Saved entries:

--- START ---

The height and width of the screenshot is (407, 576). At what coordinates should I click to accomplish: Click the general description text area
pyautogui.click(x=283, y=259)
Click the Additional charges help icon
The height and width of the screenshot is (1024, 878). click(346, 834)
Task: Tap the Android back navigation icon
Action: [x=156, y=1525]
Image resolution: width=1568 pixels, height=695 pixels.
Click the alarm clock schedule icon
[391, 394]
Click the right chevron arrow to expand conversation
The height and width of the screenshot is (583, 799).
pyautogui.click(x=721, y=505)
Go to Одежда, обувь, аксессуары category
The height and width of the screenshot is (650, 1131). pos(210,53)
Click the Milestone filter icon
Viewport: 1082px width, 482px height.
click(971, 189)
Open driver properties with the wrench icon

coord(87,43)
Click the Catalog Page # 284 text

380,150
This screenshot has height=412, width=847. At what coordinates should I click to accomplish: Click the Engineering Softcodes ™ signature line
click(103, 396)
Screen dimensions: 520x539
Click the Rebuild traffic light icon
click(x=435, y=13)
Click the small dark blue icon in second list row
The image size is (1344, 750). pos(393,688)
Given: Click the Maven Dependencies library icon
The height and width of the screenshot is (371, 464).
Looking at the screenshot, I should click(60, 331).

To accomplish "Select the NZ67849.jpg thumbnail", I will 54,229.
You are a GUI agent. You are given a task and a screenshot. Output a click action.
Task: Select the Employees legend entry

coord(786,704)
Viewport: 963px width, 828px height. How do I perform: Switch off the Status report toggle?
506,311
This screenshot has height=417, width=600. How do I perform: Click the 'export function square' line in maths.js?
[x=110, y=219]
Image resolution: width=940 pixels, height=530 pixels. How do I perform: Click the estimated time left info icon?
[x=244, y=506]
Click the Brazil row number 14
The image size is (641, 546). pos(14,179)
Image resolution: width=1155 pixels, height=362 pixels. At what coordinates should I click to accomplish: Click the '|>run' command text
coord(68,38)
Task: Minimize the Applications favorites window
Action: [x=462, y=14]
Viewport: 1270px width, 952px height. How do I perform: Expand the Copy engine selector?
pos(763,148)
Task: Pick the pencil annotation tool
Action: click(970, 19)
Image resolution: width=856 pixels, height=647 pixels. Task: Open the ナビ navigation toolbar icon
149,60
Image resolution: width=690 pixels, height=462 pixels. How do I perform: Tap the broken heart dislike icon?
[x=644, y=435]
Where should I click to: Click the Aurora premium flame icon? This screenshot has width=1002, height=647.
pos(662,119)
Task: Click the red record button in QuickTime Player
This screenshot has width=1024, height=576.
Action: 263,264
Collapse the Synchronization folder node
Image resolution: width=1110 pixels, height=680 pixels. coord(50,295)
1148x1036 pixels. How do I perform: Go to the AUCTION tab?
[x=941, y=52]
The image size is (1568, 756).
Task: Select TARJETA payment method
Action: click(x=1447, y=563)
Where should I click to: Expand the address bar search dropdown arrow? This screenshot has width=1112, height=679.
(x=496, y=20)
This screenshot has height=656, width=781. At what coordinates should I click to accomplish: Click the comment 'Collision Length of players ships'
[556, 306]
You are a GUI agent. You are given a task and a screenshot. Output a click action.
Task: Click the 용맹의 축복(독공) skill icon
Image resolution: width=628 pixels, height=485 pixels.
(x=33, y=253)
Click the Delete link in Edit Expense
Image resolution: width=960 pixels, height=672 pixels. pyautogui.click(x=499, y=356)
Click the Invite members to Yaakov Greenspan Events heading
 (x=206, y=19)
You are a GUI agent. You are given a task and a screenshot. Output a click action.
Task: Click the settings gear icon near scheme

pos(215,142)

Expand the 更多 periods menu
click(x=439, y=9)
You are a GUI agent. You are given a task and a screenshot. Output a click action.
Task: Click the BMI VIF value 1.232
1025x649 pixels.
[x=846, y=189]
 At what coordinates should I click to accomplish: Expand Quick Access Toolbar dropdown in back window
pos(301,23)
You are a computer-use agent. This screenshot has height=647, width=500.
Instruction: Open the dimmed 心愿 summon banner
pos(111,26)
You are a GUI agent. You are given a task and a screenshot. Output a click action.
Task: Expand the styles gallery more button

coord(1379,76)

--- END ---

Instructions for the task:
Each record above has to be retyped exactly, with nothing left out.

Response area:
The height and width of the screenshot is (407, 576). At what coordinates should I click to accomplish: Click the general description text area
pyautogui.click(x=283, y=259)
Click the Additional charges help icon
The height and width of the screenshot is (1024, 878). click(346, 834)
Task: Tap the Android back navigation icon
Action: [x=156, y=1525]
Image resolution: width=1568 pixels, height=695 pixels.
Click the alarm clock schedule icon
[391, 394]
Click the right chevron arrow to expand conversation
The height and width of the screenshot is (583, 799).
pyautogui.click(x=721, y=505)
Go to Одежда, обувь, аксессуары category
The height and width of the screenshot is (650, 1131). pos(210,53)
Click the Milestone filter icon
Viewport: 1082px width, 482px height.
click(971, 189)
Open driver properties with the wrench icon

coord(87,43)
Click the Catalog Page # 284 text

380,150
This screenshot has height=412, width=847. At what coordinates should I click to accomplish: Click the Engineering Softcodes ™ signature line
click(103, 396)
Screen dimensions: 520x539
Click the Rebuild traffic light icon
click(x=435, y=13)
Click the small dark blue icon in second list row
The image size is (1344, 750). pos(393,688)
Given: Click the Maven Dependencies library icon
The height and width of the screenshot is (371, 464).
Looking at the screenshot, I should click(60, 331).

To accomplish "Select the NZ67849.jpg thumbnail", I will 54,229.
You are a GUI agent. You are given a task and a screenshot. Output a click action.
Task: Select the Employees legend entry

coord(786,704)
Viewport: 963px width, 828px height. How do I perform: Switch off the Status report toggle?
506,311
This screenshot has height=417, width=600. How do I perform: Click the 'export function square' line in maths.js?
[x=110, y=219]
Image resolution: width=940 pixels, height=530 pixels. How do I perform: Click the estimated time left info icon?
[x=244, y=506]
Click the Brazil row number 14
The image size is (641, 546). pos(14,179)
Image resolution: width=1155 pixels, height=362 pixels. At what coordinates should I click to accomplish: Click the '|>run' command text
coord(68,38)
Task: Minimize the Applications favorites window
Action: [x=462, y=14]
Viewport: 1270px width, 952px height. How do I perform: Expand the Copy engine selector?
pos(763,148)
Task: Pick the pencil annotation tool
Action: click(970, 19)
Image resolution: width=856 pixels, height=647 pixels. Task: Open the ナビ navigation toolbar icon
149,60
Image resolution: width=690 pixels, height=462 pixels. How do I perform: Tap the broken heart dislike icon?
[x=644, y=435]
Where should I click to: Click the Aurora premium flame icon? This screenshot has width=1002, height=647.
pos(662,119)
Task: Click the red record button in QuickTime Player
This screenshot has width=1024, height=576.
Action: 263,264
Collapse the Synchronization folder node
Image resolution: width=1110 pixels, height=680 pixels. coord(50,295)
1148x1036 pixels. How do I perform: Go to the AUCTION tab?
[x=941, y=52]
The image size is (1568, 756).
Task: Select TARJETA payment method
Action: click(x=1447, y=563)
Where should I click to: Expand the address bar search dropdown arrow? This screenshot has width=1112, height=679.
(x=496, y=20)
This screenshot has height=656, width=781. At what coordinates should I click to accomplish: Click the comment 'Collision Length of players ships'
[556, 306]
You are a GUI agent. You are given a task and a screenshot. Output a click action.
Task: Click the 용맹의 축복(독공) skill icon
Image resolution: width=628 pixels, height=485 pixels.
(x=33, y=253)
Click the Delete link in Edit Expense
Image resolution: width=960 pixels, height=672 pixels. pyautogui.click(x=499, y=356)
Click the Invite members to Yaakov Greenspan Events heading
 (x=206, y=19)
You are a GUI agent. You are given a task and a screenshot. Output a click action.
Task: Click the settings gear icon near scheme

pos(215,142)

Expand the 更多 periods menu
click(x=439, y=9)
You are a GUI agent. You are given a task and a screenshot. Output a click action.
Task: Click the BMI VIF value 1.232
1025x649 pixels.
[x=846, y=189]
 At what coordinates should I click to accomplish: Expand Quick Access Toolbar dropdown in back window
pos(301,23)
You are a computer-use agent. This screenshot has height=647, width=500.
Instruction: Open the dimmed 心愿 summon banner
pos(111,26)
You are a GUI agent. You are given a task and a screenshot. Output a click action.
Task: Expand the styles gallery more button

coord(1379,76)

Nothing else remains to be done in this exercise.